A Southeast Asian crime group is targeting U.S. retailers.
Losses suffered by U.S. retailers from a major global cybercrime effort totaled an estimated $660 million in November 2022 alone.
According to data from e-commerce security platform Signifyd, a criminal enterprise believed to be based in Southeast Asia has been launching a series of online fraud attacks against U.S. retailers throughout the 2022 holiday season. During November 2022, Signifyd estimates that the fraudsters illegally obtained $660 million worth of laptops, cell phones, computer chips, gaming devices, and other goods through phony purchases.
According to Signifyd, the fraud ring, operates with sophistication similar to that of a “Fortune 500 company,” exhibiting expertise in data science, fraud detection, online payments, and e-commerce operations. The company first detected activity from the cybercrime ring in 2021, when the criminals began testing the security of various e-commerce retailers with small attempts to make fraudulent purchases.
However, in early November 2022, the criminal organization began placing billions of dollars’ worth of fraudulent online transactions. At its height, Signifyd estimates the fraud ring was attempting more than one fraudulent transaction a minute at one large retailer on its network for a full day.
The criminal group’s fraudulent transaction attempts persisted through Black Friday and into early December 2022. Although Signifyd says the “vast majority” of the ring’s fraudulent orders were turned away, enough succeeded to create significant inventory losses.

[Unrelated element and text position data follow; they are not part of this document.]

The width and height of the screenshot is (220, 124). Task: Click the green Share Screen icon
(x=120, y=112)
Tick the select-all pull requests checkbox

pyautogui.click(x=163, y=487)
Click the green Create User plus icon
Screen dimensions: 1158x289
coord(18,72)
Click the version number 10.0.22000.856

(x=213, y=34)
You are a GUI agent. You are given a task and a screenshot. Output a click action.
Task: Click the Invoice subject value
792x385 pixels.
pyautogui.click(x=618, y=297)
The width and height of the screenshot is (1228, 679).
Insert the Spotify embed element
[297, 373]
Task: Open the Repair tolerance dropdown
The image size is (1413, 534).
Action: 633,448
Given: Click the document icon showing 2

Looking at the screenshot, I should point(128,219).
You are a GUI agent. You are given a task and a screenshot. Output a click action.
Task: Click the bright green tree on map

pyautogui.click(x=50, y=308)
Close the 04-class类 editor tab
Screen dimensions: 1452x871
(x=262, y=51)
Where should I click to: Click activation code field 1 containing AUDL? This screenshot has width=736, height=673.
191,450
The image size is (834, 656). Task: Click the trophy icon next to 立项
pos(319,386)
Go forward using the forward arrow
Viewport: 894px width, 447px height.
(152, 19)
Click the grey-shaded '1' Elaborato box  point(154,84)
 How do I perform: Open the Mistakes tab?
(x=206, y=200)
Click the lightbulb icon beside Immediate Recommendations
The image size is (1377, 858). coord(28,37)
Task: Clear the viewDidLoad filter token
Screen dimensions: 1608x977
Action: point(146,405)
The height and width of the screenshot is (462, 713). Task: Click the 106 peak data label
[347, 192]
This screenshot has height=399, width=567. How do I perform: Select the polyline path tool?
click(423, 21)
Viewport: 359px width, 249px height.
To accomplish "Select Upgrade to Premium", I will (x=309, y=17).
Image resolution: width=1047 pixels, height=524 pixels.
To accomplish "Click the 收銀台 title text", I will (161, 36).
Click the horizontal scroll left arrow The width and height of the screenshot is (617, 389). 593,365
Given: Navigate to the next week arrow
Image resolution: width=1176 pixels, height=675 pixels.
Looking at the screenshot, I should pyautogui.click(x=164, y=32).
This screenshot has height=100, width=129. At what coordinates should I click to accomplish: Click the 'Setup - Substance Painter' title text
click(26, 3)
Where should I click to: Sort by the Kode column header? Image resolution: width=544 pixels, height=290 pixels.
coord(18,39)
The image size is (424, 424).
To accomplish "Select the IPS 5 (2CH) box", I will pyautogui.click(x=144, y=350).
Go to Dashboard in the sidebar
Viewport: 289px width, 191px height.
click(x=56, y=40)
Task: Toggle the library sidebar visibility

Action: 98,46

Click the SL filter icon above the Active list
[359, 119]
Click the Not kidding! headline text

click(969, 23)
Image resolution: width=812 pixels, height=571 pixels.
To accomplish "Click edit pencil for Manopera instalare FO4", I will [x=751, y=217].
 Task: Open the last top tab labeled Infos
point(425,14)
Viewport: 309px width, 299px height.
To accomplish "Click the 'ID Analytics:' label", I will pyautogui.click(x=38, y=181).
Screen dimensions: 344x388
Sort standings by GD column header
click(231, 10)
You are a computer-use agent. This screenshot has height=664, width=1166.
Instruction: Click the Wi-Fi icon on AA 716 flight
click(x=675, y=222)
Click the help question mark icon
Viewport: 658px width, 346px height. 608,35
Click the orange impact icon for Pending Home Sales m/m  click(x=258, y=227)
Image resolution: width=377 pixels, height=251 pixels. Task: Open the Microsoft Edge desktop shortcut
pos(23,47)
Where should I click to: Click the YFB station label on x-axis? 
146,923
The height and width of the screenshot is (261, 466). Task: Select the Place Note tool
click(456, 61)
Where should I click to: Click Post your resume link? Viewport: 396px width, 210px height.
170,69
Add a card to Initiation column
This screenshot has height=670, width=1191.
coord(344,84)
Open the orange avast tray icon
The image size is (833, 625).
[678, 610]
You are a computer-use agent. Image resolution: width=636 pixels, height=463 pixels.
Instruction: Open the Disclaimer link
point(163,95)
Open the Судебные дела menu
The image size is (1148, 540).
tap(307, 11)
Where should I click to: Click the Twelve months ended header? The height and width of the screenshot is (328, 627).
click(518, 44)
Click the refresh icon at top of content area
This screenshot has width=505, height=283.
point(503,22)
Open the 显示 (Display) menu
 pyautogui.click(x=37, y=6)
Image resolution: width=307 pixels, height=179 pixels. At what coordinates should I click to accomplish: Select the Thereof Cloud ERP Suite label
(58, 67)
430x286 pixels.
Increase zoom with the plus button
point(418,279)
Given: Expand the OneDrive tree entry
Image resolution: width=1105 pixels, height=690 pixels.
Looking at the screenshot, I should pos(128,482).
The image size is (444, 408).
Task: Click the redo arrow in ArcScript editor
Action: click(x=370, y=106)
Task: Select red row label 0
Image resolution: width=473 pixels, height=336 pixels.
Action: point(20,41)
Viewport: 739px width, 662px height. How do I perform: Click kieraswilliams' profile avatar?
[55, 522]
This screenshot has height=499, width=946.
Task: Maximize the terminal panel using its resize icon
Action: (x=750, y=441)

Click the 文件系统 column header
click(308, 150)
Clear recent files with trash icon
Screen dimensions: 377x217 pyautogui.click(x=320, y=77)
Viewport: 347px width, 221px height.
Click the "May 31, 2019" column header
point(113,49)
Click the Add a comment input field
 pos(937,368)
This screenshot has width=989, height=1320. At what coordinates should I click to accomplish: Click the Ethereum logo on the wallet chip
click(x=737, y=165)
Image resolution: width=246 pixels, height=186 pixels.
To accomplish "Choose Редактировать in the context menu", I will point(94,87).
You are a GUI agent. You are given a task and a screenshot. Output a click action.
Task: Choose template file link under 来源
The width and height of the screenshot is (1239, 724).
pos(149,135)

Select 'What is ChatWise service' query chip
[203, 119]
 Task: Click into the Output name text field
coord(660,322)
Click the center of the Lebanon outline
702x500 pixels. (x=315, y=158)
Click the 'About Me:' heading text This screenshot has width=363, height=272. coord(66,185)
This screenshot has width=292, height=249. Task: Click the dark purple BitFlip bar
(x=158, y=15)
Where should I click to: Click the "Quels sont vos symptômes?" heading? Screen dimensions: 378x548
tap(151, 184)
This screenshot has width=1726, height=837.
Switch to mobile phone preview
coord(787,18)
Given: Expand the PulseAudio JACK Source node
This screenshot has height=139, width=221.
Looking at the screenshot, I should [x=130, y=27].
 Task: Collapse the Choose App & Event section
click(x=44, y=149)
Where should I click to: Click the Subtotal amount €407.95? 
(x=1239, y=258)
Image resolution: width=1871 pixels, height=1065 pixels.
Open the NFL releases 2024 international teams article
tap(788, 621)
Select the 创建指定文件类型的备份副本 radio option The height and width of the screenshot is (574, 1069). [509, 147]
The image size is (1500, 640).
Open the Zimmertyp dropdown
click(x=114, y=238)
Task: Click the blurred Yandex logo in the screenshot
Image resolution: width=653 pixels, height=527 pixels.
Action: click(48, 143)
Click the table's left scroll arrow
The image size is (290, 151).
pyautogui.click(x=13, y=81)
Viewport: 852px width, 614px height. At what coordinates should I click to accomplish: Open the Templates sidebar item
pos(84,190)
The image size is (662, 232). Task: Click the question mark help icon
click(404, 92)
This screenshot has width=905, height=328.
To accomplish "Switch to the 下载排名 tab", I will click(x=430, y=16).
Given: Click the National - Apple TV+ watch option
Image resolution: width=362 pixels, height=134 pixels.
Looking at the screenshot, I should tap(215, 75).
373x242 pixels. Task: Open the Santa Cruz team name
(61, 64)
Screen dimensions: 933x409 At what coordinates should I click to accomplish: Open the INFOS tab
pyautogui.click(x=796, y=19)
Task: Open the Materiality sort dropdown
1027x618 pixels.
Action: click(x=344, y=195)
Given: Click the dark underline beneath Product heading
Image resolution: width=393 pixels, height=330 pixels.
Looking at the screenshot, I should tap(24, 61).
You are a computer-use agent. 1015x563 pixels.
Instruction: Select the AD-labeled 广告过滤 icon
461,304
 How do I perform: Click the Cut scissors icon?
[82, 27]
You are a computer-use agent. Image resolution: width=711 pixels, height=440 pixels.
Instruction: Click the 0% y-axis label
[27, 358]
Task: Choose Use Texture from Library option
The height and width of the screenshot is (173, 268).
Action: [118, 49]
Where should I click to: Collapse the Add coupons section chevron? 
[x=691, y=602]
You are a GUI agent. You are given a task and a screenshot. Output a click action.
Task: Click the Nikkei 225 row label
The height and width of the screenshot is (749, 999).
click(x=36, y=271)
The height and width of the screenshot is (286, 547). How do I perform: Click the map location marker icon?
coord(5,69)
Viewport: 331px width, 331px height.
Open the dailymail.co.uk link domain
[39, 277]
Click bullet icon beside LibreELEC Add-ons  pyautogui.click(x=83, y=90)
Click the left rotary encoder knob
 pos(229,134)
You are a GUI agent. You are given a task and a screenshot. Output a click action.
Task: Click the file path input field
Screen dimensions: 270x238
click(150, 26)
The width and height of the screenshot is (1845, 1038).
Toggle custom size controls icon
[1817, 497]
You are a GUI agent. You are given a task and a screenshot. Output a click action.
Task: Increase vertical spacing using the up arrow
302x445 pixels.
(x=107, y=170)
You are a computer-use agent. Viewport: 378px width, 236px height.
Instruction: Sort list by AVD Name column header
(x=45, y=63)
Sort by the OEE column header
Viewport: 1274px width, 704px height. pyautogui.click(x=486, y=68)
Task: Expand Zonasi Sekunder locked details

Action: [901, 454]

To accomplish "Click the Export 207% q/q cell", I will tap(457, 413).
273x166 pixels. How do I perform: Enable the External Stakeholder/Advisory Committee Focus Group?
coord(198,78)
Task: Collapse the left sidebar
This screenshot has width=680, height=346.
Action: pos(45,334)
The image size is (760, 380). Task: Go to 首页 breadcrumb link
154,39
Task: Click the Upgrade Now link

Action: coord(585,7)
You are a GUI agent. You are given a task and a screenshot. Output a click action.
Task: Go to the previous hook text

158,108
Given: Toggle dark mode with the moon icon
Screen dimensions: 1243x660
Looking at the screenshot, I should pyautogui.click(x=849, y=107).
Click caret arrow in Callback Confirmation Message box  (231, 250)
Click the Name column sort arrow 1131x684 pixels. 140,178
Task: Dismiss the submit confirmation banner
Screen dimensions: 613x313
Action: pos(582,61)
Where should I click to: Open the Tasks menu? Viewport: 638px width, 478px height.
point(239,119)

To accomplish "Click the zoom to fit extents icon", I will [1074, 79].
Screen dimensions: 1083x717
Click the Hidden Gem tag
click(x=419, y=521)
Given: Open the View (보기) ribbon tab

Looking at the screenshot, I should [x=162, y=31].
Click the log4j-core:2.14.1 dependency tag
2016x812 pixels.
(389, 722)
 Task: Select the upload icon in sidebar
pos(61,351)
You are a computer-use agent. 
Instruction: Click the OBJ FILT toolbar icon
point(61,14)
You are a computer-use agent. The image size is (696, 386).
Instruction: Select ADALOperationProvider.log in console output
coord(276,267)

“What was unique about this fraud ring was that they revved up really quickly. They’re fast and strong,” said Ping Li, Signifyd VP of risk and chargeback operations. “They probably had been preparing for it for a long time and then they launched a war just before our holiday season. This is the first time I have seen an attack of this size and scale in our network.”
Although Signifyd says it has shut down the Southeast Asian ring’s fraud scheme, the group is making little effort to hide itself and it is expected to modify its strategy and launch future cyberattacks against online retailers.
Online holiday fraud rises in four areas
According to the recent “2022 Holiday Bad Bot Report” from cybersecurity company Kasada, online retailers should pay extra attention to posed by gift card fraud, fake account creation, “freebie bots,” and scraping attacks this holiday season.
Kasada saw a 6x spike in automated gift card lookups during the 2022 holiday shopping season, which it identifies as a key indicator that fraudsters are using bots to identify and steal gift card balances.
In addition, the company monitored a 3x increase in fake account creation the week before Black Friday and a 40% increase from Black Friday to Cyber Monday, along with surges in the use of bots that detect and purchase mispriced items in bulk and scraping bots that capture real-time data for use in cyber fraud.